··· Source material ···
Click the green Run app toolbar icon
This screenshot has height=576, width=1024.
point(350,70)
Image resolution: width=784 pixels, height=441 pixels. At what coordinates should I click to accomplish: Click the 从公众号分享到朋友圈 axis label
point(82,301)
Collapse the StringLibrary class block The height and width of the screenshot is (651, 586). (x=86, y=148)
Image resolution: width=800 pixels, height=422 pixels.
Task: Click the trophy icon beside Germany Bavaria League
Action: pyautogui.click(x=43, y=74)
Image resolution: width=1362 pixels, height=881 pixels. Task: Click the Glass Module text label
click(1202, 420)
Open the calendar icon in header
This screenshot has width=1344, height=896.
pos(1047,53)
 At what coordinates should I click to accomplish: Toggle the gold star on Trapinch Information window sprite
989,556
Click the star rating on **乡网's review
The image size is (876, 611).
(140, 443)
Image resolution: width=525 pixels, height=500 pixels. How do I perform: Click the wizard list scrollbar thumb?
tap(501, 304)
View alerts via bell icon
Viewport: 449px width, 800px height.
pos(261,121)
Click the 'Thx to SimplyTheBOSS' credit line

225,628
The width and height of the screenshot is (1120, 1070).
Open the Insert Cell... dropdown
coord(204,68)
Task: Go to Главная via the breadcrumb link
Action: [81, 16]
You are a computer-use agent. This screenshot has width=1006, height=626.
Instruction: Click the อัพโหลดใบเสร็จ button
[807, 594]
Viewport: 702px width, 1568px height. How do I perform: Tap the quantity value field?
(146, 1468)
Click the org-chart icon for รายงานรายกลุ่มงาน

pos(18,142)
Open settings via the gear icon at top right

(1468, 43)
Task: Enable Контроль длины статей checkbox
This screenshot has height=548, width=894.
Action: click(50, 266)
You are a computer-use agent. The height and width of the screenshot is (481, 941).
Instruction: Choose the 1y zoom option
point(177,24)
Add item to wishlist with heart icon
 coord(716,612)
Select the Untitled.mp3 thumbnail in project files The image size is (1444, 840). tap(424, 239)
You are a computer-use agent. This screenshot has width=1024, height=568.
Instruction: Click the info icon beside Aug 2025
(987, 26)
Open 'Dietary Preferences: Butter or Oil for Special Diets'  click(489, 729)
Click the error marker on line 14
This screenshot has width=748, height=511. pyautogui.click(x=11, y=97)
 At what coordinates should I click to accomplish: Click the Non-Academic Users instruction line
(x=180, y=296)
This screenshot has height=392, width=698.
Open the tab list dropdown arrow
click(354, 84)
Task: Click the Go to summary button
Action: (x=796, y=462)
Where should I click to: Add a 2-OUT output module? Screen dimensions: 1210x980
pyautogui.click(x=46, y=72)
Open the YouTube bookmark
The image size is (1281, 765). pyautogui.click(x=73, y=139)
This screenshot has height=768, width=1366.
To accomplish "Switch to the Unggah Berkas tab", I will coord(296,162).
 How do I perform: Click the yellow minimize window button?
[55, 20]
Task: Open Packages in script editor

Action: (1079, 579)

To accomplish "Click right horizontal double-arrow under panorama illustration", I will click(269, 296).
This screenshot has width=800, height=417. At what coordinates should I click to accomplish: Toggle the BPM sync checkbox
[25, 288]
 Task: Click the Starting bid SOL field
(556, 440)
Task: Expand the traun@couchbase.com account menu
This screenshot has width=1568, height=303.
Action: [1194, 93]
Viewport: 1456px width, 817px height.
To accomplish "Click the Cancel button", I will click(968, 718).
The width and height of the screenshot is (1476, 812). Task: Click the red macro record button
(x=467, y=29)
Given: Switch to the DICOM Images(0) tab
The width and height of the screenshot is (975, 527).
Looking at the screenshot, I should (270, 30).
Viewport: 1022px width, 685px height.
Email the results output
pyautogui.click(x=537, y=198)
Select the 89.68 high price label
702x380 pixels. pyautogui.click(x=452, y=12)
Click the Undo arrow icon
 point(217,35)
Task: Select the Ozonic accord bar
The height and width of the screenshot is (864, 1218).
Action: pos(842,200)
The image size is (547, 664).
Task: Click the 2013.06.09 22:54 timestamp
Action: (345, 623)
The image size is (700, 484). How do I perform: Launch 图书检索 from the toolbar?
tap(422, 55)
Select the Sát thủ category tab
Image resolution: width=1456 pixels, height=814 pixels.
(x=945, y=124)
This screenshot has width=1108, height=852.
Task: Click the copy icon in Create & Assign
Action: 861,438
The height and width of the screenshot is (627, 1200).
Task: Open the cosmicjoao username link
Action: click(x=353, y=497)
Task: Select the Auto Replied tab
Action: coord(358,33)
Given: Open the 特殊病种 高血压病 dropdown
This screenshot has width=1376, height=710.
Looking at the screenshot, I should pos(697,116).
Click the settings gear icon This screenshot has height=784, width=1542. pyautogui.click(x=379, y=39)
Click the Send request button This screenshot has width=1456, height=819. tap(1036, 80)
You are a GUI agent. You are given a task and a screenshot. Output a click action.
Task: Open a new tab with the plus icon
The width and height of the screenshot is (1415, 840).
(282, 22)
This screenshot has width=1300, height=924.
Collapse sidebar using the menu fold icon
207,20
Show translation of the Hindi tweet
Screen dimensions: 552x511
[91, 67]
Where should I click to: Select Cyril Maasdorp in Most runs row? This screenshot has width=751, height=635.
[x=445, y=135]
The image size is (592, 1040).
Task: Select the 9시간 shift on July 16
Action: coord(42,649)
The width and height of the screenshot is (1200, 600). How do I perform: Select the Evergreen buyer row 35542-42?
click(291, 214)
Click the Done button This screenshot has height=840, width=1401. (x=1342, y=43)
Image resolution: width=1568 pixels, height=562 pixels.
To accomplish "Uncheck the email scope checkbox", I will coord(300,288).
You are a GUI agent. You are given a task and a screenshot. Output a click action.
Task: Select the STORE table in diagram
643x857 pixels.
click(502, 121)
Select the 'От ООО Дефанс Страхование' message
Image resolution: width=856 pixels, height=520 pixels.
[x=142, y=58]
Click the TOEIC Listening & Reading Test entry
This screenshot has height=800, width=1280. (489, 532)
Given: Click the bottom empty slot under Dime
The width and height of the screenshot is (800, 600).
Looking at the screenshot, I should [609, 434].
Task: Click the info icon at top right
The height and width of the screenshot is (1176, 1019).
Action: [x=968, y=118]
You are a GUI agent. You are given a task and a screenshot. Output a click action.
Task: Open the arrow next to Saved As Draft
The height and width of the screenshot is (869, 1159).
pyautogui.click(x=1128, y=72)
···
For each line above that includes the word "under", make a copy of that line.

To accomplish "Click right horizontal double-arrow under panorama illustration", I will click(269, 296).
Given: Click the bottom empty slot under Dime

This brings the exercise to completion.